In questi ultimi anni sono sempre più numerosi i runner che, per questioni etiche o di salute, decidono di bandire la carne e gli altri alimenti di origine animale dalla propria tavola. Chi decide però di abbracciare questo tipo di alimentazione può correre il rischio di andare incontro a delle carenze di nutrienti importanti, alcuni di questi fondamentali per un runner, come le proteine ed il ferro, la quale mancanza può portare all’anemia. I podisti vegetariani quindi devono sopperire a tali mancanze assumendo sia alimenti di derivazione animale come formaggi, latte e uova, sia di origine vegetale come i legumi, meglio ancora se combinati con carboidrati come cereali integrali, riso e pasta.
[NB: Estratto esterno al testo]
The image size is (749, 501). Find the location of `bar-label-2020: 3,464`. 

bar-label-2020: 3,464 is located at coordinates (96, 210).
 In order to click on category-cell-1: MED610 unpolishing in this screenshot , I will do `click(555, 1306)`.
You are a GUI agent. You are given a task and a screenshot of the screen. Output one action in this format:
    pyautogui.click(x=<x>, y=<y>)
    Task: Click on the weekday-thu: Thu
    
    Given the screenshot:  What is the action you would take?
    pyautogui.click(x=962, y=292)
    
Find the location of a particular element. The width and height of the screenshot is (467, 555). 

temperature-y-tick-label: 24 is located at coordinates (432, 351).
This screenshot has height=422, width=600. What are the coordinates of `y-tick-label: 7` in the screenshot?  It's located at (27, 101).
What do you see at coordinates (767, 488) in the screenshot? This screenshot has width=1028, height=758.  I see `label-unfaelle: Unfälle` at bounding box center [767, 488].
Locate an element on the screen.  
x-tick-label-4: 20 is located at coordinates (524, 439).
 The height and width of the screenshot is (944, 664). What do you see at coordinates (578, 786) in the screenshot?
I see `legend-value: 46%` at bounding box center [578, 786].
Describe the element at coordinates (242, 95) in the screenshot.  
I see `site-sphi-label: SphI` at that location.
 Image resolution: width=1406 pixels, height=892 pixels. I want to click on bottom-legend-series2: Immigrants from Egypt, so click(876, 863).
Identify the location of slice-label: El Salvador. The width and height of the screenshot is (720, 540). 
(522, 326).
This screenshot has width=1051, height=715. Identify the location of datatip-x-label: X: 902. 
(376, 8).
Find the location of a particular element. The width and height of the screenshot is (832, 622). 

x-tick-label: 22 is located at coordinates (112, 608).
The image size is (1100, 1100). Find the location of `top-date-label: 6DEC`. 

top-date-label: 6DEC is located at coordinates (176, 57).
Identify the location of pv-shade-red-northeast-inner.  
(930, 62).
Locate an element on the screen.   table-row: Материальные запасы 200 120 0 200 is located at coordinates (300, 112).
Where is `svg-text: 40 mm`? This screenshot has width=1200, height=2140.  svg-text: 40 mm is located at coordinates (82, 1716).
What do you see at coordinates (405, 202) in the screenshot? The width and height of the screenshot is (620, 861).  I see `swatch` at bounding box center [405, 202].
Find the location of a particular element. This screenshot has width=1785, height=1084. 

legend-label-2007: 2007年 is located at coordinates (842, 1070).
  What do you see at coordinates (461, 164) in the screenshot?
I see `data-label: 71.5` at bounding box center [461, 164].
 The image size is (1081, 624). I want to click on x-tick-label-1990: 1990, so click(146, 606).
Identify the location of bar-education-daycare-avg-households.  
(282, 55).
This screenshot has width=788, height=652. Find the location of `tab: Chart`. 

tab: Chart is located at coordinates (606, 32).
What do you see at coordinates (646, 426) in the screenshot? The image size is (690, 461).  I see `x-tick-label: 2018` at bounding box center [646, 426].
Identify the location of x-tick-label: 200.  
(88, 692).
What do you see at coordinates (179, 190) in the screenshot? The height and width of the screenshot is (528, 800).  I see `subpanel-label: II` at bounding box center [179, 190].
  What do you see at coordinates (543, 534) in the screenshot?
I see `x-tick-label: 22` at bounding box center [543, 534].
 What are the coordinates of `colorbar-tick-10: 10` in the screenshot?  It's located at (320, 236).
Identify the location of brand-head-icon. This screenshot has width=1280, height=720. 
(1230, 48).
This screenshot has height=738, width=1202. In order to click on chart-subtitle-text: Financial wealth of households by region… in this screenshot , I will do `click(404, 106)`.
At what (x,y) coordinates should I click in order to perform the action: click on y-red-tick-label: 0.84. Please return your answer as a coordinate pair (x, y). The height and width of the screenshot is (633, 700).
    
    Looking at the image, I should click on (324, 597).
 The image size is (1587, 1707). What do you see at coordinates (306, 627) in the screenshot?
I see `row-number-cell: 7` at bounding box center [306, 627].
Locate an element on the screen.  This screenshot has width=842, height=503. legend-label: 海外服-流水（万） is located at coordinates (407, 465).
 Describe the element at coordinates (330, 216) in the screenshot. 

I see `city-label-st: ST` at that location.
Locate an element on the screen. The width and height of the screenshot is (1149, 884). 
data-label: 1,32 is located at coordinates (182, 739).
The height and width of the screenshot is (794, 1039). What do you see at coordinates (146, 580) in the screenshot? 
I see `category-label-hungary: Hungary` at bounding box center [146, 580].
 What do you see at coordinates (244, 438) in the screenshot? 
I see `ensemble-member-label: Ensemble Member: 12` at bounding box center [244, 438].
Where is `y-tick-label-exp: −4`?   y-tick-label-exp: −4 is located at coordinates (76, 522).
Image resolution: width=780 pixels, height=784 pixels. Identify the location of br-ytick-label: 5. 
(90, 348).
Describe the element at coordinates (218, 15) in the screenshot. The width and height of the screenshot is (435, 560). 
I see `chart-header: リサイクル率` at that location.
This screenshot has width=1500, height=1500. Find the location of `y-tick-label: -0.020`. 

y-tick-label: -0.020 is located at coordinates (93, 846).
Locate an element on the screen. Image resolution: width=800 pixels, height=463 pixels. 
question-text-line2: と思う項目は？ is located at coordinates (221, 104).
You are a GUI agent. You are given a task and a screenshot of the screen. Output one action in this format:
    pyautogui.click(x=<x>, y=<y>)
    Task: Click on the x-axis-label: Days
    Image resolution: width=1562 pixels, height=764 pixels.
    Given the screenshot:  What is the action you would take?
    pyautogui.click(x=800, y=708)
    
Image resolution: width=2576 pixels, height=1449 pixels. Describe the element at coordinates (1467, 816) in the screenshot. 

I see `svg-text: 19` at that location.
I runner che non consumano carne hanno inoltre una bassa percentuale di creatina nei muscoli, che può causare un calo delle performance atletiche. Questa sostanza è molto importante per fornire all’organismo energia “pronta all’uso”, la cosiddetta adenosina trifosfato, nota come ATP, ed abbassare la percezione di fatica a livello muscolare. La creatina è un insieme di tre amminoacidi: metionina, arginina e glicina e viene sintetizzata naturalmente dall’organismo durante l’assunzione di alimenti come carne rossa o pesce, pertanto non esistono fonti significative di questi aminoacidi per i vegetariani. Una buona soluzione per ovviare a tale inconveniente sarebbe dunque quella di assumere degli integratori a base di creatina, rispettando però le dosi consigliate dagli esperti ed evitando il “fai-da-te”.

Per avere il giusto apporto di ferro, oltre a consumare legumi, è opportuno mangiare anche determinati tipi di vegetali come gli spinaci, il prezzemolo ed il radicchio e frutta secca come pinoli e mandorle. Anche il cacao, il lievito di birra ed il tuorlo d’uovo possono rivelarsi molto utili a questo scopo. Durante i pasti principali inoltre è meglio limitare il consumo di bevande che inibiscono l’assorbimento del ferro come il latte, il vino rosso, il tè ed il caffè. Meglio optare per l’acqua o per delle spremute di agrumi: la vitamina C contenuta in questa frutta favorisce infatti l’assimilazione del ferro.

Detto ciò, a livello di prestazioni atletiche non c’è nulla che un runner vegetariano non possa fare rispetto ad uno “onnivoro”, si tratta solamente di seguire un’alimentazione sana ed equilibrata, andando a compensare la mancanza di proteine animali con quelle di origine vegetale: oggigiorno esiste un ampio ventaglio di scelta e non hanno nulla da invidiare in quanto a gusto e versatilità in cucina. Occorre tenere a mente che i runner in generale hanno bisogno di un maggiore apporto di proteine in modo da riparare i piccoli danni muscolari causati dall’allenamento. Il fabbisogno giornaliero di proteine raccomandato per un podista è di 1,5- 1,7 grammi per ogni chilo di peso corporeo. È vero che i cibi animali ne sono maggiormente provvisti, dunque rappresentano la via più facile per fare scorta di proteine, ma si può arrivare a introdurre sino ad un etto di proteine al giorno consumando solo prodotti vegetali come soia, noci, legumi ed alimenti integrali.